The Data Conversion Module component performs normalization, discretization, indexation, or weight of evidence (WOE) conversion on data.

Configure the component

You can use one of the following methods to configure the Data Conversion Module component.

Method 1: Configure the component on the pipeline page

You can configure the parameters of the Data Conversion Module component on the pipeline page of Machine Learning Designer of Machine Learning Platform for AI (PAI). Machine Learning Designer is formerly known as Machine Learning Studio. The following table describes the parameters.
TabParameterDescription
Fields SettingFeature Columns in Input TableThe feature columns that are selected from the input table. By default, all columns in the input table are selected.
Columns without Data ConversionThe columns on which data conversion is not required. The selected columns in the output are the same as those in the input. You can specify labels in the columns.
Data Conversion ModeValid values: Normalization, Discretization, WOE Conversion, and Index.
Default WOE Value

This parameter is valid only if the Data Conversion Mode parameter is set to WOE Conversion.

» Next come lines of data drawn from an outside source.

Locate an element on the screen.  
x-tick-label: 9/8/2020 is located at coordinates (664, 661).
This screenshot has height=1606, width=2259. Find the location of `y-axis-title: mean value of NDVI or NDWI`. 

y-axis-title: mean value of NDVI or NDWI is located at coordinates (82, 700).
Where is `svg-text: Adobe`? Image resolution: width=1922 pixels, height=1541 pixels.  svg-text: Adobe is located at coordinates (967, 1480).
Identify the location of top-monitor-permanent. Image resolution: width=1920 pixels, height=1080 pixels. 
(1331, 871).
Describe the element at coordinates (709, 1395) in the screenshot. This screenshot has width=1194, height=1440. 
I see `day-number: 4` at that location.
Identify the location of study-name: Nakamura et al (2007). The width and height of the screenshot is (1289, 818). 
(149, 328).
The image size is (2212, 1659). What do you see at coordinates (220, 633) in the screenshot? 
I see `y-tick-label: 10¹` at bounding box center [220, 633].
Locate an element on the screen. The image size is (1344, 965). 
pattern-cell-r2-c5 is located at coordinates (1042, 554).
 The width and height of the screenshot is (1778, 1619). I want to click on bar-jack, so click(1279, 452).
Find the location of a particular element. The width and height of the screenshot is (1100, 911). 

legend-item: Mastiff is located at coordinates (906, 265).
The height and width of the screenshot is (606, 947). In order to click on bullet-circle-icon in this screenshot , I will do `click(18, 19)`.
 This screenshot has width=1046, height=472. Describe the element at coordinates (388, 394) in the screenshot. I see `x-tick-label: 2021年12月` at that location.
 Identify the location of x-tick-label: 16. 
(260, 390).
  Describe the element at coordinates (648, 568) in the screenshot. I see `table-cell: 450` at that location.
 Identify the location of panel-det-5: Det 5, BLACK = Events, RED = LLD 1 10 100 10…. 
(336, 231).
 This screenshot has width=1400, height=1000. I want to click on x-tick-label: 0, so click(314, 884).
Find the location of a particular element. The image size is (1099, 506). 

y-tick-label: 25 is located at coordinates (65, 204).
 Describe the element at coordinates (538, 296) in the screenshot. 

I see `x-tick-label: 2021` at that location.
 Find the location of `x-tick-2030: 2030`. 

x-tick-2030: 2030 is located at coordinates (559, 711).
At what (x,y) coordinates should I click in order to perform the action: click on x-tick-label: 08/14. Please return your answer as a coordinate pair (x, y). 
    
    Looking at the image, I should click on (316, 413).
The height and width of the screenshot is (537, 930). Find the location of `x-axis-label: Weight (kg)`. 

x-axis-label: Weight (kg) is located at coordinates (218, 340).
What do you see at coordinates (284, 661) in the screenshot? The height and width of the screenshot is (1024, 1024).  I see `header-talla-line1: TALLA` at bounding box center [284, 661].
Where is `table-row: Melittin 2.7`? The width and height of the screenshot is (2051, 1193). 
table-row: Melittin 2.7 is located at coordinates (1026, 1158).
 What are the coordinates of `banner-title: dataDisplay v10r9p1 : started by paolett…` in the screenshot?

If this parameter is specified and a sample value falls into a bin without WOE values, this value is used as the WOE value. If this parameter is not specified and a sample value falls into a bin without WOE values, the system reports an error.

TuningNumber of CoresThe number of CPU cores that are required. By default, the system determines the value.
Memory Size per CoreThe memory size of each CPU core. By default, the system determines the value.

Method 2: Use PAI commands

Configure the component parameters by using PAI commands. You can use the SQL Script component to call PAI commands. For more information, see SQL Script.
PAI -name data_transform
-project algo_public
-DinputFeatureTableName=feature_table
-DinputBinTableName=bin_table
-DoutputTableName=output_table
-DmetaColNames=label
-DfeatureColNames=feaname1,feaname2
ParameterDescriptionRequiredDefault value
inputFeatureTableNameThe name of the input feature table. YesNo default value
inputBinTableNameThe name of the binning result table. YesNo default value
inputFeatureTablePartitionsThe partitions that are selected from the input feature table. NoFull table
outputTableNameThe name of the output table. YesNo default value
featureColNamesThe feature columns that are selected from the input table. NoAll columns
metaColNamesThe columns that do not need to be converted. These columns in the output are the same as those in the input. You can specify labels and sample IDs in the columns. NoNo default value
transformTypeThe type of data conversion. Valid values:
  • normalize: normalization
  • dummy: discretization
  • woe: WOE conversion
Nodummy
itemDelimiterThe delimiter that is used to separate features. This parameter is valid only if the transformType parameter is set to dummy. No,
kvDelimiterThe delimiter that is used to separate keys and values. This parameter is valid only if the transformType parameter is set to dummy. No:
lifecycleThe lifecycle of the output table. NoNo default value
coreNumThe number of CPU cores that are required. NoDetermined by the system
memSizePerCoreThe memory size of each CPU core. Unit: MB. NoDetermined by the system
To implement normalization, the Data Conversion Module component converts variable values into values between 0 and 1 based on the input binning information, and sets missing values to 0. The following algorithm is used:
if feature_raw_value == null or feature_raw_value == 0 then
    feature_norm_value = 0.0
else
    bin_index = FindBin(bin_table, feature_raw_value)
    bin_width = round(1.0 / bin_count * 1000) / 1000.0
    feature_norm_value = 1.0 - (bin_count - bin_index - 1) * bin_width
The Data Conversion Module component can convert different types of data into different formats:
  • For normalization and WOE conversion, the component generates a regular table.
  • During discretization in which data is converted into dummy variables, the component generates a table in the key-value format. Each variable in the table is in the ${feaname}]\_bin\_${bin_id} format. In the following example, the sns variable is used:
    • If sns falls into the second bin, the generated variable is [sns]_bin_2.
    • If sns does not have a value, it falls into the empty bin, and the generated variable is [sns]_bin_null.
    • If sns has a value but does not fall into a defined bin, it falls into the else bin, and the generated variable is [sns]_bin_else.